Implicit Lyapunov Control for the Quantum Liouville Equation
For researchers in quantum control, this work solves a known convergence issue in degenerate quantum systems, but the method is incremental as it builds on existing Lyapunov control techniques.
The paper addresses convergence problems in multi-control Hamiltonians closed quantum systems under degenerate conditions by introducing implicit function perturbations and an implicit Lyapunov function. The proposed method ensures convergence from any initial state to an arbitrary target state unitarily equivalent to the initial state, with numerical simulations verifying effectiveness.

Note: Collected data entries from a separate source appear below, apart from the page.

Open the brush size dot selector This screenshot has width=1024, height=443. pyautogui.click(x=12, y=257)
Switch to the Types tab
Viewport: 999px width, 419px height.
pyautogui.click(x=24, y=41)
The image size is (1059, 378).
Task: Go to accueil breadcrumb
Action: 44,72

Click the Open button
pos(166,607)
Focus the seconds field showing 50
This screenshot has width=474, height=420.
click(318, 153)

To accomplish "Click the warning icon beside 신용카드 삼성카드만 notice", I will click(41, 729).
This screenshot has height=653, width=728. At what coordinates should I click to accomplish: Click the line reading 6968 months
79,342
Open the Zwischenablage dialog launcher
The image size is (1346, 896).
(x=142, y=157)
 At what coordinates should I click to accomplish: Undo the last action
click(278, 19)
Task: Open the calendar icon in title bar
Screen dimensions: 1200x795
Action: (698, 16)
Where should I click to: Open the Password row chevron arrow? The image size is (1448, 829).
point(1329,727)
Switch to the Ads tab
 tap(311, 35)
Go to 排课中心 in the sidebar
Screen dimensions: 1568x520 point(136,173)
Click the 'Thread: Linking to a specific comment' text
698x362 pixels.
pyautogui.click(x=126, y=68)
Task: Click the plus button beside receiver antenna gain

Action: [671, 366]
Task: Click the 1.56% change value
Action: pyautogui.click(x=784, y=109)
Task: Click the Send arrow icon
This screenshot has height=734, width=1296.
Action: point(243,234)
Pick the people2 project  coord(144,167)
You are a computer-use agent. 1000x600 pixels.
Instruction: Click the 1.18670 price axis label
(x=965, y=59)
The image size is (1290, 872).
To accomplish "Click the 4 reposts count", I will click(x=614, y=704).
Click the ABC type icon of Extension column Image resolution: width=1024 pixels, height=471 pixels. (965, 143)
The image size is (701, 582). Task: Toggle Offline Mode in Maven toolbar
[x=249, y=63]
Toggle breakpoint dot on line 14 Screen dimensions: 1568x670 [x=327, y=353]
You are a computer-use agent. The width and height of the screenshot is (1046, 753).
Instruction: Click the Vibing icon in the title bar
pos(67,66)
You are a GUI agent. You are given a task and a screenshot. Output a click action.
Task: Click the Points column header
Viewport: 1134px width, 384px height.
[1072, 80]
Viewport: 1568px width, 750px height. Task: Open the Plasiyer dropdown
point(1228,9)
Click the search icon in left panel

A quantum system whose internal Hamiltonian is not strongly regular or/and control Hamiltonians are not full connected, are thought to be in the degenerate cases. In this paper, convergence problems of the multi-control Hamiltonians closed quantum systems in the degenerate cases are solved by introducing implicit function perturbations and choosing an implicit Lyapunov function based on the average value of an imaginary mechanical quantity. For the diagonal and non-diagonal tar-get states, respectively, control laws are designed. The convergence of the control system is proved, and an explicit design principle of the imaginary mechanical quantity is proposed. By using the proposed method, the multi-control Hamiltonians closed quantum systems in the degenerate cases can converge from any initial state to an arbitrary target state unitarily equivalent to the initial state. Finally, numerical simulations are studied to verify the effectiveness of the proposed control method.